3. Malignant transformation of a common stem cell. A pluripotent stem
cell may undergo malignant transformation followed by differentiation
into two or more different pathways. Diversity within a population of
malignant cells and the clinical implications of the phenomenon, termed
"tumor-cell heterogeneity" were described by Schnipper in 1986 [21]. Analogous
processes occur, for example, in myeloproliferative diseases where all
the cell lines which originate from a common stem cell may be involved
in the neoplastic changes [22, 23]. In testicular germ cell tumors there
is also a high occurrence (62%) of mixed tumors which contain at least
two types of neoplastic cell lines; a finding which is attributed to malignant
transformation of a pluripotent germ cell [24]. One may assume, therefore,
that the end result of a transformed epidermal stem cell could be the
development of both SK and BCC. Moreover, the gradual transition demonstrated
between SK and BCC, as well as the the presence of intermediate cells
might be an expression of cellular heterogeneity derived from the existence
of a common stem cell.

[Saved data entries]
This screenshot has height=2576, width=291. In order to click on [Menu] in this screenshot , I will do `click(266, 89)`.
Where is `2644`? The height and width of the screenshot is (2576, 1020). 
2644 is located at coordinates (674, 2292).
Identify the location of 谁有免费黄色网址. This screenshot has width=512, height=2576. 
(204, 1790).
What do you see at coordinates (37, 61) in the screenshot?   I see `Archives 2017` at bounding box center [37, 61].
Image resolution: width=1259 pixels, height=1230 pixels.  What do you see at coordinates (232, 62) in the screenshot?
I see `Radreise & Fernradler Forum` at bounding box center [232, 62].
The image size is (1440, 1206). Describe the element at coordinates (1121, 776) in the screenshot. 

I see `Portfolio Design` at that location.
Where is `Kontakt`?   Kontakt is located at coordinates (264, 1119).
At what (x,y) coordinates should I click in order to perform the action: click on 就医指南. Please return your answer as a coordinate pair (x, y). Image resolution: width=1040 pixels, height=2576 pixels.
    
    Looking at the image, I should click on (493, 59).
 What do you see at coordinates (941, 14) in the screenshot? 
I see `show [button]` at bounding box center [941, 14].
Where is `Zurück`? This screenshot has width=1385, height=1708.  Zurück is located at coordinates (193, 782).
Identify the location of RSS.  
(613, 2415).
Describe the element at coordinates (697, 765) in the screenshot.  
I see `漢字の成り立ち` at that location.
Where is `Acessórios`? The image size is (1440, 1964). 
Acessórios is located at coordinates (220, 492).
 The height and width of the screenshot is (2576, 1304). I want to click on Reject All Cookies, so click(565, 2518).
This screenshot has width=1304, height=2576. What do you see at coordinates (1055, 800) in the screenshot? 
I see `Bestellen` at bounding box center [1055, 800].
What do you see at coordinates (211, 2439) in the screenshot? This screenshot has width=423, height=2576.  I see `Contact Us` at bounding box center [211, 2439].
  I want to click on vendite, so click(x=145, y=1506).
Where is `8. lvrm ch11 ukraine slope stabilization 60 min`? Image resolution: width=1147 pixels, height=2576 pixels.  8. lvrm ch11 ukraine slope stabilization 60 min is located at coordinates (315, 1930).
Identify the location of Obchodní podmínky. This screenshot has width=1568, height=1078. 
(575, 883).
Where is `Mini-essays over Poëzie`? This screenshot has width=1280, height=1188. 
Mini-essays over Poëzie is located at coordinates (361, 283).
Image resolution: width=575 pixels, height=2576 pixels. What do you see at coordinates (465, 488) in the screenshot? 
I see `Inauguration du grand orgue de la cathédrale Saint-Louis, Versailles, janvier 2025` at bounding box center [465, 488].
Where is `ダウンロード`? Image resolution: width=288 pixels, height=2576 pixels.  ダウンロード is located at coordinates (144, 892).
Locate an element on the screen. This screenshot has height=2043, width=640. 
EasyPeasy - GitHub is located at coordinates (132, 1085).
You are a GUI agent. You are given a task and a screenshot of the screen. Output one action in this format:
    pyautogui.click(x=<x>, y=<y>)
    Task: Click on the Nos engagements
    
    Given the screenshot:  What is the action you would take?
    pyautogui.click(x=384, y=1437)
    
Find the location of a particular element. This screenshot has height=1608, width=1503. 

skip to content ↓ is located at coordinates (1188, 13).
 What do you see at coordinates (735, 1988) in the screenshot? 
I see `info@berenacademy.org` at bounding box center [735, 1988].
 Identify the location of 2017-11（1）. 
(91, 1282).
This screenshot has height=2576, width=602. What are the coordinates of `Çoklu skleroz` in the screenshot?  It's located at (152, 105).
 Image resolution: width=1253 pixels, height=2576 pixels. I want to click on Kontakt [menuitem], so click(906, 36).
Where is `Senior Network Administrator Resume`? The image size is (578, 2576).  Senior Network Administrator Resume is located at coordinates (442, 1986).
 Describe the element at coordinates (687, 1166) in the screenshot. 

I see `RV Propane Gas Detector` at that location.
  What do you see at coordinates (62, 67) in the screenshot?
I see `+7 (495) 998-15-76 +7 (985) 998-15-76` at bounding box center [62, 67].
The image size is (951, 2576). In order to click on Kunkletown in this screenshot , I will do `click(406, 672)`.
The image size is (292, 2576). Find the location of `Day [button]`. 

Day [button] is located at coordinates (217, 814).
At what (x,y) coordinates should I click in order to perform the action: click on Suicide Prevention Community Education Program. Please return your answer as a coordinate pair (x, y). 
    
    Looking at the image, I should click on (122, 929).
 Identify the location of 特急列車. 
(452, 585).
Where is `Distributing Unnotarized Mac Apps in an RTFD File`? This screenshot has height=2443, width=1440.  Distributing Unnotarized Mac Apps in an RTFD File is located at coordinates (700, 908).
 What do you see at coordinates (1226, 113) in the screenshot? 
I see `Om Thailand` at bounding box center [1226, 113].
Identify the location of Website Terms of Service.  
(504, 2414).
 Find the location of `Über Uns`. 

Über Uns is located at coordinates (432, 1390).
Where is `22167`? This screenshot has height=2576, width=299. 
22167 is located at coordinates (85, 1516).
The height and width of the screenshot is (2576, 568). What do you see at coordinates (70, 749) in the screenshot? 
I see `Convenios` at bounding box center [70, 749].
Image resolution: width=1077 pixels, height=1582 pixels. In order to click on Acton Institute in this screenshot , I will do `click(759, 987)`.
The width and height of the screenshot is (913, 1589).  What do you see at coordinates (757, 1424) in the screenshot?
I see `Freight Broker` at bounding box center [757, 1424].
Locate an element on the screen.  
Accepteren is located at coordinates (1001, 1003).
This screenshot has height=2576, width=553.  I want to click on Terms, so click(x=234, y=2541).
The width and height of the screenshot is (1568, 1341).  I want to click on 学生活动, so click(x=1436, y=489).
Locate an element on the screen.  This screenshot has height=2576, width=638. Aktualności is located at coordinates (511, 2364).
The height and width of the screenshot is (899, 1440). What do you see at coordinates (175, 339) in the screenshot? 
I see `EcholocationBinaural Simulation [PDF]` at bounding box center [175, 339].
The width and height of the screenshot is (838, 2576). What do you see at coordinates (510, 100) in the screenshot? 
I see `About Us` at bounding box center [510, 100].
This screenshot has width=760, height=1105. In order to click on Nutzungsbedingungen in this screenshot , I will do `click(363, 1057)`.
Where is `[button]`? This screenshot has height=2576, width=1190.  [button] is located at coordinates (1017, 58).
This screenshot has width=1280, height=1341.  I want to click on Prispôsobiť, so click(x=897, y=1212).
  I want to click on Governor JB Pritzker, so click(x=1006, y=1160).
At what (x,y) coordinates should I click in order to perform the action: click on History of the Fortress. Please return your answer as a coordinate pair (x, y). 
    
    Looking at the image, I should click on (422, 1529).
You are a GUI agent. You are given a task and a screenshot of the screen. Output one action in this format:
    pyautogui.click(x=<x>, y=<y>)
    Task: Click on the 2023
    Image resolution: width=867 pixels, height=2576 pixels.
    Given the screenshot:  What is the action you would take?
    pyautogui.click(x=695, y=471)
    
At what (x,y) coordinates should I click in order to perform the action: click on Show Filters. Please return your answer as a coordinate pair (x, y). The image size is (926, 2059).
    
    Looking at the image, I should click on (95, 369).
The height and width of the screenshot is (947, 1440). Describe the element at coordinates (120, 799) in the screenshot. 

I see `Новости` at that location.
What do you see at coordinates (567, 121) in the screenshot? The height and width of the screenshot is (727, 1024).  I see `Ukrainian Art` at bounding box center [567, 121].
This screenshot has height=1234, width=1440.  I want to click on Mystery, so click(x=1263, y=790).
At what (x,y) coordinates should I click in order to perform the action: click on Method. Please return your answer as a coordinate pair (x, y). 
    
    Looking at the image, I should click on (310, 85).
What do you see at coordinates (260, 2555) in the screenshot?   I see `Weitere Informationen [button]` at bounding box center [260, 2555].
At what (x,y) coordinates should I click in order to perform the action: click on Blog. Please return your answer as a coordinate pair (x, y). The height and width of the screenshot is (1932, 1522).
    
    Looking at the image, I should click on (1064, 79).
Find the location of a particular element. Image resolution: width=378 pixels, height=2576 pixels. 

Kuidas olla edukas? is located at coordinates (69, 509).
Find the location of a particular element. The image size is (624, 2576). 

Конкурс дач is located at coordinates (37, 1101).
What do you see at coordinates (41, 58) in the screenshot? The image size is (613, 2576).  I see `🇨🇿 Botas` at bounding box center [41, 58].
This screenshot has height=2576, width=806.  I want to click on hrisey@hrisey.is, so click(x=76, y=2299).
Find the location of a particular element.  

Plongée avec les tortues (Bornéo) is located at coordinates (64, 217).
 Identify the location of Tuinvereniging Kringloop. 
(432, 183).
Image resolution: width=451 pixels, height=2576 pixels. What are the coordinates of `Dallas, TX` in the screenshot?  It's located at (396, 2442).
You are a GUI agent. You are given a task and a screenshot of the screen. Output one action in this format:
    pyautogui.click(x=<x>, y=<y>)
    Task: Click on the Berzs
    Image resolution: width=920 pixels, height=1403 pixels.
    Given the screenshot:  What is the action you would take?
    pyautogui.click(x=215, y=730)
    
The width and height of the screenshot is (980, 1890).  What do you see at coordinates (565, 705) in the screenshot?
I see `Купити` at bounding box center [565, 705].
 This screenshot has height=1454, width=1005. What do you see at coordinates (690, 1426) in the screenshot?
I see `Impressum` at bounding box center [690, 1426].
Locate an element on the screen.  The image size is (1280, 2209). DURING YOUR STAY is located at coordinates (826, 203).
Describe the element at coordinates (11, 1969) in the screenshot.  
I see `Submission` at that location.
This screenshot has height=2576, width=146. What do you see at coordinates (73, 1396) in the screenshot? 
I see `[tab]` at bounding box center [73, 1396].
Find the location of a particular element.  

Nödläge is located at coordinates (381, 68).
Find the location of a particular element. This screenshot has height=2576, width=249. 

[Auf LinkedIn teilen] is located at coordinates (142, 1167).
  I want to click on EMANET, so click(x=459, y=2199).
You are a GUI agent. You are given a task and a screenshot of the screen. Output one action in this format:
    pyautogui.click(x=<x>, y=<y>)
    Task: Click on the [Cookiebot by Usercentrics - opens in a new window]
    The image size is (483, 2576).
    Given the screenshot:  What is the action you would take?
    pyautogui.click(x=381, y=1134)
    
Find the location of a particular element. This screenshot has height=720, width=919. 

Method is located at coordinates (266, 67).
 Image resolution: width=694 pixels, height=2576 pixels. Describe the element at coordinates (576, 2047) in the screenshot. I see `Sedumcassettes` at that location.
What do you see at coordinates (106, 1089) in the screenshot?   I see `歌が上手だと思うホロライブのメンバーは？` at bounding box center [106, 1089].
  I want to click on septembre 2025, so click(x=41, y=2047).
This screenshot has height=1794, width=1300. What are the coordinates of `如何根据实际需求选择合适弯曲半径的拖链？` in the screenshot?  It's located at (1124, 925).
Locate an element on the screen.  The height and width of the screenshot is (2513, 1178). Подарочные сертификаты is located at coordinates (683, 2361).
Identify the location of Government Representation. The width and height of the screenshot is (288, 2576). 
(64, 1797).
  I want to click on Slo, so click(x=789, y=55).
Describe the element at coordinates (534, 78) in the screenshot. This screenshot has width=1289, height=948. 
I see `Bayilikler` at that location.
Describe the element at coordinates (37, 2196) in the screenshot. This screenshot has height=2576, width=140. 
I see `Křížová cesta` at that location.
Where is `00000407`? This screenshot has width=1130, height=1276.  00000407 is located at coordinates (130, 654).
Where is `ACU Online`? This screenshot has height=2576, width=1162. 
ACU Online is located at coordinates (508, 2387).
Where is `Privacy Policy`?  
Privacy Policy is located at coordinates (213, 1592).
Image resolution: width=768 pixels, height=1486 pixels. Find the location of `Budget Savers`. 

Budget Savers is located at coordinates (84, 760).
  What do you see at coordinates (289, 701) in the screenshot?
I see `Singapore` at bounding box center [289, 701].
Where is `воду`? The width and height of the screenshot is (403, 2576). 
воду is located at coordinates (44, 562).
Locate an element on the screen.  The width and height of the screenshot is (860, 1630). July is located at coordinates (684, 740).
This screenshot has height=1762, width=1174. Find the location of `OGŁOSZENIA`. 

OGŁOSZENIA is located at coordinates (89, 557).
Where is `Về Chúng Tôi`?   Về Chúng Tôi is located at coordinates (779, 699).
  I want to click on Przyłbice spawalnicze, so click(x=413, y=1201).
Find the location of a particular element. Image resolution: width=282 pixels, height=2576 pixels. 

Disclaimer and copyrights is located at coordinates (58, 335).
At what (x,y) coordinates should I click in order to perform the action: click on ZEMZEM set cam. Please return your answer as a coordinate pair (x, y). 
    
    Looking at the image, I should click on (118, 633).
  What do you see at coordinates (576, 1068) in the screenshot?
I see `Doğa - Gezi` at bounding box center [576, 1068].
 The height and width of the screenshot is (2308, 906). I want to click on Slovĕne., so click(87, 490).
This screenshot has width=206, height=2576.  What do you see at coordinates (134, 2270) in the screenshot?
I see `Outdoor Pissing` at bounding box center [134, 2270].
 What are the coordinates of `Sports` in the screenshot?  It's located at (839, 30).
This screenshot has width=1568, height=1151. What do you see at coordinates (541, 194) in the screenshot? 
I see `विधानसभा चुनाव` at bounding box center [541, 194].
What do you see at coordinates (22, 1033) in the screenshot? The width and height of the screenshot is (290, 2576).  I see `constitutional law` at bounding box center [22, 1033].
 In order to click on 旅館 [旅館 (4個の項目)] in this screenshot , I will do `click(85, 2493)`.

▸ **Questions to answer**
**1.** According to the passage on stem cell transformation, what proportion of testicular germ cell tumors are mixed tumors?
**2.** Resume the passage on stem cell transformation, picking up right after its final sentence.

▸ **Your responses**
**1.** 62%

**2.**
The form of intermediary type of basosquamous carcinoma described previously
by Darier and Ferrand [25] and later by Faria in 1985 [26] contains definite
areas of BCC and SCC, as well as areas where tumor cells appear in intermediate
stages of differentiation between BCC and SCC. The presence of different
cell types in the tumor might also represent cellular heterogeneity derived
from a common stem cell. This type of carcinoma can be regarded as an
advanced form of a lesion which contains gradual and continuous transition
between SK and BCC (as demonstrated in our study), with a later transformation
of SK to SCC.
Further investigations should be focused upon these intermediate cells
found in the gradual and continuous form between SK and BCC. Comparison
of genetic and antigenic characteristics of the intermediate cells, SK
and BCC cells might go some way to explaining the observations presented
herein.
CONCLUSION
Acknowledgement
The authors wish to thank Mrs. Bilha Savell for preparing this manuscript
for publication.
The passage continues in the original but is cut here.